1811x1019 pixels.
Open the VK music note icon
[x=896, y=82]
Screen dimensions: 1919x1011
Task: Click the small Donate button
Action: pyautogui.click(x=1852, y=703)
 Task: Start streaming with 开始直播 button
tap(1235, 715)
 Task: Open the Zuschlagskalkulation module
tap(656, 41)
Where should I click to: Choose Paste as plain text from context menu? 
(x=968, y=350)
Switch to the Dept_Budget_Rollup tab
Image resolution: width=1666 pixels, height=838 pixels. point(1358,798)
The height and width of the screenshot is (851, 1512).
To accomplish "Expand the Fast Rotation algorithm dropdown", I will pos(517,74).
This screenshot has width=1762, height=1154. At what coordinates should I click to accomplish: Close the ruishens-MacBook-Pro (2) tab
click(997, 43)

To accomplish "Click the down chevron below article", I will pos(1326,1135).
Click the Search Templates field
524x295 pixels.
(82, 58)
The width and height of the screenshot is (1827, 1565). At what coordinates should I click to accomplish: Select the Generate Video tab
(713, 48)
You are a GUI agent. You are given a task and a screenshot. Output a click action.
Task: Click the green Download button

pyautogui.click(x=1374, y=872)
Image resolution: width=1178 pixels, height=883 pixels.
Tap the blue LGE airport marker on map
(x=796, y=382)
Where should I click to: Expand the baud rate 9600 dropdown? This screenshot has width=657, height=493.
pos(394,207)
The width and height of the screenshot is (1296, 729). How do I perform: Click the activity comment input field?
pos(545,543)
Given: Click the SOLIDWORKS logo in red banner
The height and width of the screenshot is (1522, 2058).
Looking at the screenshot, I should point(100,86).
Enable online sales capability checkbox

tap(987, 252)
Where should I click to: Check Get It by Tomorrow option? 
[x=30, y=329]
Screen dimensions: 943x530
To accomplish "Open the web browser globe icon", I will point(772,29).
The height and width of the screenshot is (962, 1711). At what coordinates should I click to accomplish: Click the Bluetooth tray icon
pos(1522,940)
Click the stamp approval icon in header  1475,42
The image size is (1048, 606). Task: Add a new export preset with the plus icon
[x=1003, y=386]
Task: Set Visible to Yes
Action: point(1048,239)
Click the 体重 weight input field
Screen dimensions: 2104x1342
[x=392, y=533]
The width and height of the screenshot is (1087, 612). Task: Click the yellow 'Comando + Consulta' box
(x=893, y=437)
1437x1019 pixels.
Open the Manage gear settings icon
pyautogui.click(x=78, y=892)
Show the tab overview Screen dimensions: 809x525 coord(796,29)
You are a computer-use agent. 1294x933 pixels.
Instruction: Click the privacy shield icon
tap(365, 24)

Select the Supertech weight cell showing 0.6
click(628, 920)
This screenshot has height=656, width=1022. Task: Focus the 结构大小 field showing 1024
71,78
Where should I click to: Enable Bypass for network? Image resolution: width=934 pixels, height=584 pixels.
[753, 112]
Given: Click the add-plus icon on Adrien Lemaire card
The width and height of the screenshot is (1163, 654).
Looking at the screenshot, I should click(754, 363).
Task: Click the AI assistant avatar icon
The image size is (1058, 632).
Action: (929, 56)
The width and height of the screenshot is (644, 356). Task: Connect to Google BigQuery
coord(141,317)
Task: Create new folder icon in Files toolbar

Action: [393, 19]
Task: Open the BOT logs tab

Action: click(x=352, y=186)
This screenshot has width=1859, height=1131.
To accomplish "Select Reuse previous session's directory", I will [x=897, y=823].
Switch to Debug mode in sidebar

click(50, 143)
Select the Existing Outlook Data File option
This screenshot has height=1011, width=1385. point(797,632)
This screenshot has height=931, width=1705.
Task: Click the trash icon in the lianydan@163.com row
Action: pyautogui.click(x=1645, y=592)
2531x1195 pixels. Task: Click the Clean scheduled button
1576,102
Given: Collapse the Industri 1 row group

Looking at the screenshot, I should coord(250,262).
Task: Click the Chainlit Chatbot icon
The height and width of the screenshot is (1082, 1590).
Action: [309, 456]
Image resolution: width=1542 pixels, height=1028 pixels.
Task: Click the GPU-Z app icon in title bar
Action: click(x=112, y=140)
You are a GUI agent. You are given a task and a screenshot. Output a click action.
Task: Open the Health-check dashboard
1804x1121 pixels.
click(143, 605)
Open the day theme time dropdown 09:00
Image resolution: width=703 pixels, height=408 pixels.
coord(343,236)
=-=-=-=-=
The problem
Return, without any change, only the lines from the one containing "Task: Click the Chainlit Chatbot icon" through the last line of the entries above.

Result for this exercise
Task: Click the Chainlit Chatbot icon
The height and width of the screenshot is (1082, 1590).
Action: [309, 456]
Image resolution: width=1542 pixels, height=1028 pixels.
Task: Click the GPU-Z app icon in title bar
Action: click(x=112, y=140)
You are a GUI agent. You are given a task and a screenshot. Output a click action.
Task: Open the Health-check dashboard
1804x1121 pixels.
click(143, 605)
Open the day theme time dropdown 09:00
Image resolution: width=703 pixels, height=408 pixels.
coord(343,236)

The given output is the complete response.